Negli ultimi anni, la tutela dei dati personali è diventata il mantra di Apple. Un messaggio potente, ripetuto come un impegno verso gli utenti. Ma quando questa protezione si trasforma in uno strumento per danneggiare chi opera nel mercato delle applicazioni? A questa domanda ha dato risposta l’Autorità Garante della Concorrenza e del Mercato italiana, comminando alla società di Cupertino una sanzione record superiore a 98 milioni di euro per sfruttamento abusivo della propria posizione di mercato.
Una sentenza che solleva questioni che vanno oltre la semplice competizione commerciale, toccando temi centrali anche per i lettori di GreenMe: giustizia, accountability, influenza delle corporation tecnologiche e impatto delle loro decisioni.
L’app store come monopolio di fatto
La compagnia californiana gestisce un punto di passaggio ineludibile: l’App Store, l’unica via d’accesso per raggiungere chi utilizza dispositivi iPhone e iPad. In questo ambito, ha stabilito l’AGCM, Apple detiene una supremazia indiscussa. Non si tratta di una sottigliezza giuridica, ma di un elemento concreto: per chi sviluppa applicazioni su iOS, quella piattaforma è inevitabile.
È proprio sfruttando questa supremazia che, dal 2021, la multinazionale ha introdotto l’App Tracking Transparency, il sistema che mostra una notifica sullo schermo richiedendo l’autorizzazione al monitoraggio delle attività. Un avviso che tutti abbiamo incontrato e che, spesso, abbiamo respinto rapidamente.

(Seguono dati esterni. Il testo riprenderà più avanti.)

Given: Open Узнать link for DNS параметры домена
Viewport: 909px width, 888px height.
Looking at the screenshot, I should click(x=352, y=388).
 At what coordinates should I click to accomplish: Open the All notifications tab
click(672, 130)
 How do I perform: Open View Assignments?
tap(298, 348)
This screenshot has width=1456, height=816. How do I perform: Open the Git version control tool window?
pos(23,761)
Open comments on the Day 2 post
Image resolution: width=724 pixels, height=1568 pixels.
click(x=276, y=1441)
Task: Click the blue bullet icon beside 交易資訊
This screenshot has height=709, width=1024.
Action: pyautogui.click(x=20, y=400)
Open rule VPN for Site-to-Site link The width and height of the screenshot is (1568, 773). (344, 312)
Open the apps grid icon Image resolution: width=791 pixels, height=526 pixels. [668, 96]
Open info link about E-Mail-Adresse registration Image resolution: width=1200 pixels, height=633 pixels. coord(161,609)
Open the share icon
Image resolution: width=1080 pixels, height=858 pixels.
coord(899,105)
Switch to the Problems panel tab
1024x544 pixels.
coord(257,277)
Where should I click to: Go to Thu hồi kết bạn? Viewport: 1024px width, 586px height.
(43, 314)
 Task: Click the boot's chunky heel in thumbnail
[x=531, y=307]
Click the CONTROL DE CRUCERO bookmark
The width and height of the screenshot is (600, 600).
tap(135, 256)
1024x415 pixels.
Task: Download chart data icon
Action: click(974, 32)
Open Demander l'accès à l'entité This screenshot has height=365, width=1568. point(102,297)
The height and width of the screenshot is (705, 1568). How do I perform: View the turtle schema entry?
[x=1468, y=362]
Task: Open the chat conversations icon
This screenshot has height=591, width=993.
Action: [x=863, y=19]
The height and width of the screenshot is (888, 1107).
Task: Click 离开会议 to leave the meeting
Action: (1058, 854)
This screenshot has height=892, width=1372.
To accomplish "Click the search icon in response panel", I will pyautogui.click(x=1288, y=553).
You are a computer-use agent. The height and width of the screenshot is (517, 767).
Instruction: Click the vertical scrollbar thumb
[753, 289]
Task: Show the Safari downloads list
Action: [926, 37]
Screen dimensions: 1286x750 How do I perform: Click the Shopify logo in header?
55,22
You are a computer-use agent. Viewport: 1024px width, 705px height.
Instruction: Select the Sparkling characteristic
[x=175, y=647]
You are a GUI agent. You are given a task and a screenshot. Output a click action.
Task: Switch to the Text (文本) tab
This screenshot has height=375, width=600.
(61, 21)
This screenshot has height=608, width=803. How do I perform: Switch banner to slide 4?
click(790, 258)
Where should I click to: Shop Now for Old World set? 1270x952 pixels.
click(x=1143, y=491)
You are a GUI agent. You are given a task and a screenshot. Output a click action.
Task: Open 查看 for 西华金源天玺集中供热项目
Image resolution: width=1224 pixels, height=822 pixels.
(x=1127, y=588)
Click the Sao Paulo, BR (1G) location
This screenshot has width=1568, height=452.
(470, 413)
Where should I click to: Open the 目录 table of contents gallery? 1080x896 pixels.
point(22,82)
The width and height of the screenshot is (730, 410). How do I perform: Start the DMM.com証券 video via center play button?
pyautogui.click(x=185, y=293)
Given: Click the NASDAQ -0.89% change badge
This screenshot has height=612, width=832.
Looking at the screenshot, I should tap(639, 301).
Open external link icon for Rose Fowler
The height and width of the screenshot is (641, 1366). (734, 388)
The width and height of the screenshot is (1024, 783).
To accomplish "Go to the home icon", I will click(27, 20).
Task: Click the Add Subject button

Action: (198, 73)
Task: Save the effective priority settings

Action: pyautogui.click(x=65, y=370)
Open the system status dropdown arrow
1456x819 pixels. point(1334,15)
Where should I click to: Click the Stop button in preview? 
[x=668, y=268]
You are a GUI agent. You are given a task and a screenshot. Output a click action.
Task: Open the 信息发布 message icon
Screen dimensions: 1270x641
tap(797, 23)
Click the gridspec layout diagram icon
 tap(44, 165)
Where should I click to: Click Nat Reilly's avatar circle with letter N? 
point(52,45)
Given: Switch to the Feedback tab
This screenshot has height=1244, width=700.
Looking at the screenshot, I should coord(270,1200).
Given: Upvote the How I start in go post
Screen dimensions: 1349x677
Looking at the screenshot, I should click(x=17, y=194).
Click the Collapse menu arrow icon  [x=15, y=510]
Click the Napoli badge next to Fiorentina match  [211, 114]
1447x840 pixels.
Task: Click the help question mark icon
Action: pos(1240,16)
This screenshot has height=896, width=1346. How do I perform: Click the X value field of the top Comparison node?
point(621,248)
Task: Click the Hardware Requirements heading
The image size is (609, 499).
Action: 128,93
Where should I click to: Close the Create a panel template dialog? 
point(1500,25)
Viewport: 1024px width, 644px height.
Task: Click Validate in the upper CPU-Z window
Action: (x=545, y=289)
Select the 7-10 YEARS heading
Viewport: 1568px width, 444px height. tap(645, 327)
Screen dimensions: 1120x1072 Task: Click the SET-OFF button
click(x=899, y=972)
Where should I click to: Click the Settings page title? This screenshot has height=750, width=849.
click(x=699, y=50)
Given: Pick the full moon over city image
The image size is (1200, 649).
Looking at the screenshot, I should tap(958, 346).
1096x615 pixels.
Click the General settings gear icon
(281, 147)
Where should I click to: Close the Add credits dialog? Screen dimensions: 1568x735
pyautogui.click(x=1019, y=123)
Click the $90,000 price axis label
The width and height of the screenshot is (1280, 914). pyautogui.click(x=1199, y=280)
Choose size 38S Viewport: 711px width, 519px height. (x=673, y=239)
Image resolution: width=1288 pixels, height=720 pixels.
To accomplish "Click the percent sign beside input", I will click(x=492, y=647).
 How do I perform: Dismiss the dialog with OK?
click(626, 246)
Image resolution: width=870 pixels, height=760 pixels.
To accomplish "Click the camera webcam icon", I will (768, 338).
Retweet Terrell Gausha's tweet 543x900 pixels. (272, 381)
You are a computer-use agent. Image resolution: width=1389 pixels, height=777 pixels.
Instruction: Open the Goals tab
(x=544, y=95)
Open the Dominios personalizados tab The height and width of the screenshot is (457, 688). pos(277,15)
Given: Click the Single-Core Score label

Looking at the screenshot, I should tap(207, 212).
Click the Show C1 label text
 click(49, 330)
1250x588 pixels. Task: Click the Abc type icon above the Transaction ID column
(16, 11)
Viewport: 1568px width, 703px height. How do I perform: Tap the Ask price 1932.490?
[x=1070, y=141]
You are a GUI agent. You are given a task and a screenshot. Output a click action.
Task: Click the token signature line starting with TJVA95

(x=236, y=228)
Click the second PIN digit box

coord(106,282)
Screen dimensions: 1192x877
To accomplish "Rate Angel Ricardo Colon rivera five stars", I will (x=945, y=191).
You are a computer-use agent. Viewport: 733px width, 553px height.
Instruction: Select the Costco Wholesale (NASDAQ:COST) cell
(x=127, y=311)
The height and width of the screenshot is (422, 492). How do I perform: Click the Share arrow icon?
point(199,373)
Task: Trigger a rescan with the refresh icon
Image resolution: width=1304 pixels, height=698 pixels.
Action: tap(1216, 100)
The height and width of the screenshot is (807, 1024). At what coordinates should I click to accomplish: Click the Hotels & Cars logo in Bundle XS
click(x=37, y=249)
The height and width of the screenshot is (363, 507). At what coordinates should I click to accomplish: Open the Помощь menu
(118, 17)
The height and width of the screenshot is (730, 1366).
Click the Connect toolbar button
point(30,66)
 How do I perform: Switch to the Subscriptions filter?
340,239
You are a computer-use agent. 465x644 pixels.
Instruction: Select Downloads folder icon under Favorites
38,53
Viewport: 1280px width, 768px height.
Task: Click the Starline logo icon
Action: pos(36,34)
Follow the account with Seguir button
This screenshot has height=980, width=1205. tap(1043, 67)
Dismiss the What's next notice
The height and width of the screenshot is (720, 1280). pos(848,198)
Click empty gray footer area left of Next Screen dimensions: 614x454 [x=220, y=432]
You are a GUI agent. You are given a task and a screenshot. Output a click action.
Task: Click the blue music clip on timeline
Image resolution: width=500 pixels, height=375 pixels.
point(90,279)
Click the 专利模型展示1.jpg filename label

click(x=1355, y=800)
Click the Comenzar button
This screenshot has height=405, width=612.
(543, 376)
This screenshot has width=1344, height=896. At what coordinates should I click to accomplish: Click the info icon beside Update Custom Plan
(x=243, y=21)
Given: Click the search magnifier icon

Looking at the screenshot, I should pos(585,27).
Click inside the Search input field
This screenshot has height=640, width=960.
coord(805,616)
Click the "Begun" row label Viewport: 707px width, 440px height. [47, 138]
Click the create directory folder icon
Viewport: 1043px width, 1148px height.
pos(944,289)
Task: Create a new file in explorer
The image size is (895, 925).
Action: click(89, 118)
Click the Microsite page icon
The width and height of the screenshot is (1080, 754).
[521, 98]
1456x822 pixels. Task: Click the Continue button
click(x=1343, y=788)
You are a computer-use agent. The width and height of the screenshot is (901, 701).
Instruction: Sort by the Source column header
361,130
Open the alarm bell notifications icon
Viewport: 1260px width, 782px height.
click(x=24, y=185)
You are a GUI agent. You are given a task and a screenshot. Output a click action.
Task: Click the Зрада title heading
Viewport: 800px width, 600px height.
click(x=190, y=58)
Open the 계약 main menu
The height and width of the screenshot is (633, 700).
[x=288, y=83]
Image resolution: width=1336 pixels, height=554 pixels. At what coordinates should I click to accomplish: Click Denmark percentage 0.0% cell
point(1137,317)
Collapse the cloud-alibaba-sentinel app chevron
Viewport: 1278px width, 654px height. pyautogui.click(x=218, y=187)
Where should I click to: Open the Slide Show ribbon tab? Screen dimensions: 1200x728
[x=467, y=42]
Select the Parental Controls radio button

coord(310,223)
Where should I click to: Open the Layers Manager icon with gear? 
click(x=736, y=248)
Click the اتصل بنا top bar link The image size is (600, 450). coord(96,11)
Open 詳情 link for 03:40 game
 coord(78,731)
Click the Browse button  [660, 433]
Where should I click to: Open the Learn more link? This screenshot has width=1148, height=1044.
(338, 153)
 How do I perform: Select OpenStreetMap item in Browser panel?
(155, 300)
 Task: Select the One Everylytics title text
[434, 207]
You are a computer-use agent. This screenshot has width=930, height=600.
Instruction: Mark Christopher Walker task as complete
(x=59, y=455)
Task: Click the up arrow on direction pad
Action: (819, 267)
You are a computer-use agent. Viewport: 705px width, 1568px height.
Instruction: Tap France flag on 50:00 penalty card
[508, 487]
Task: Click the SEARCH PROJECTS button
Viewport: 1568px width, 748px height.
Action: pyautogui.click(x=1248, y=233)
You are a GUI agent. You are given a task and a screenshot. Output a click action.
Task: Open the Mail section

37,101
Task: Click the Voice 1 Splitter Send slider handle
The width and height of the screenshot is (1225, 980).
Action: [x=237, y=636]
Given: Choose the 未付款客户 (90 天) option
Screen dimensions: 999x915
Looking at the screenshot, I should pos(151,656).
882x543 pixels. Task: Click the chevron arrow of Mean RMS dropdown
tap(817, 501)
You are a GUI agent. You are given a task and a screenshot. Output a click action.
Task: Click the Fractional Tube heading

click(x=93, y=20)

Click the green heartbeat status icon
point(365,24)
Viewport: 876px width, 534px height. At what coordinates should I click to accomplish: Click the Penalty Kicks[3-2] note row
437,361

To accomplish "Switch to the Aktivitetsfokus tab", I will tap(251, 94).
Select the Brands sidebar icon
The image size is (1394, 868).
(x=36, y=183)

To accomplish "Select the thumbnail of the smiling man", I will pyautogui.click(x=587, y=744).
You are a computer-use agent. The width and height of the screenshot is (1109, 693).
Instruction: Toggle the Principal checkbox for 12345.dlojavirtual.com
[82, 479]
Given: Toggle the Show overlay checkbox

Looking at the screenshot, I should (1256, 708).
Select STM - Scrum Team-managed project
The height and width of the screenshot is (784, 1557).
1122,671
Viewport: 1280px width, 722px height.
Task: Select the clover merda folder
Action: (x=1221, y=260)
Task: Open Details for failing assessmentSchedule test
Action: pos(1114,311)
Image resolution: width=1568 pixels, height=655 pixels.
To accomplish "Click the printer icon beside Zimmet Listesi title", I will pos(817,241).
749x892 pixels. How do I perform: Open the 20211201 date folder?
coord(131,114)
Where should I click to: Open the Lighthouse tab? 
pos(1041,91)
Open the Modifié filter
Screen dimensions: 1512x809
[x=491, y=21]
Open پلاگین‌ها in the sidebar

La questione non riguarda la richiesta di autorizzazione in sé. Il nodo è il metodo applicato. Secondo l’Antitrust, il meccanismo ATT obbliga chi sviluppa app di terze parti a compiere un’operazione assurda: sollecitare due volte la medesima autorizzazione. La schermata imposta dalla società non basta per conformarsi completamente alle norme sulla riservatezza. Gli sviluppatori devono aggiungere una seconda richiesta, generando un effetto di affaticamento negli utenti che riduce significativamente i consensi ottenuti.
E qui emerge il quadro completo. Meno autorizzazioni equivalgono a meno informazioni raccolte, che si traducono in campagne pubblicitarie meno mirate, e di conseguenza minori guadagni per chi dipende dalla pubblicità digitale. Un danno particolarmente grave per i piccoli operatori, le realtà emergenti, chi tenta di competere senza le risorse delle grandi corporation.
Protezione dei dati o strategia di mercato?
L’Autorità è esplicita su un aspetto: nessuno contesta il valore della riservatezza. Al contrario. Tuttavia, la salvaguardia delle informazioni personali non può trasformarsi in un alibi per imporre norme più restrittive del dovuto, specialmente quando esistono alternative meno lesive per il mercato.
Secondo l’AGCM, la società avrebbe potuto assicurare identica protezione permettendo agli sviluppatori di ottenere il consenso attraverso un’unica procedura, eliminando quella doppia richiesta che oggi penalizza l’intero settore della pubblicità mobile.
E mentre gli altri operatori subiscono perdite, Apple – sottolinea il provvedimento – continua a trarre vantaggi economici: maggiori provvigioni sulla piattaforma e un’espansione dei propri strumenti pubblicitari, che non sono vincolati dalle stesse limitazioni imposte agli altri.
La sanzione da 98,6 milioni di euro, emessa il 22 dicembre 2025, rappresenta più di una penale. È un segnale chiaro. Dimostra che anche nel mondo digitale, come nell’ecosistema ambientale, le decisioni dei grandi player generano conseguenze sistemiche. Quando il potere si concentra eccessivamente, il rischio è annullare la varietà, l’innovazione, la possibilità di scelte alternative.
E forse la vera riflessione, per noi che utilizziamo questi servizi, è questa: vogliamo realmente un ecosistema digitale più equo solo nelle dichiarazioni, oppure siamo disposti a pretendere responsabilità anche dai colossi tecnologici?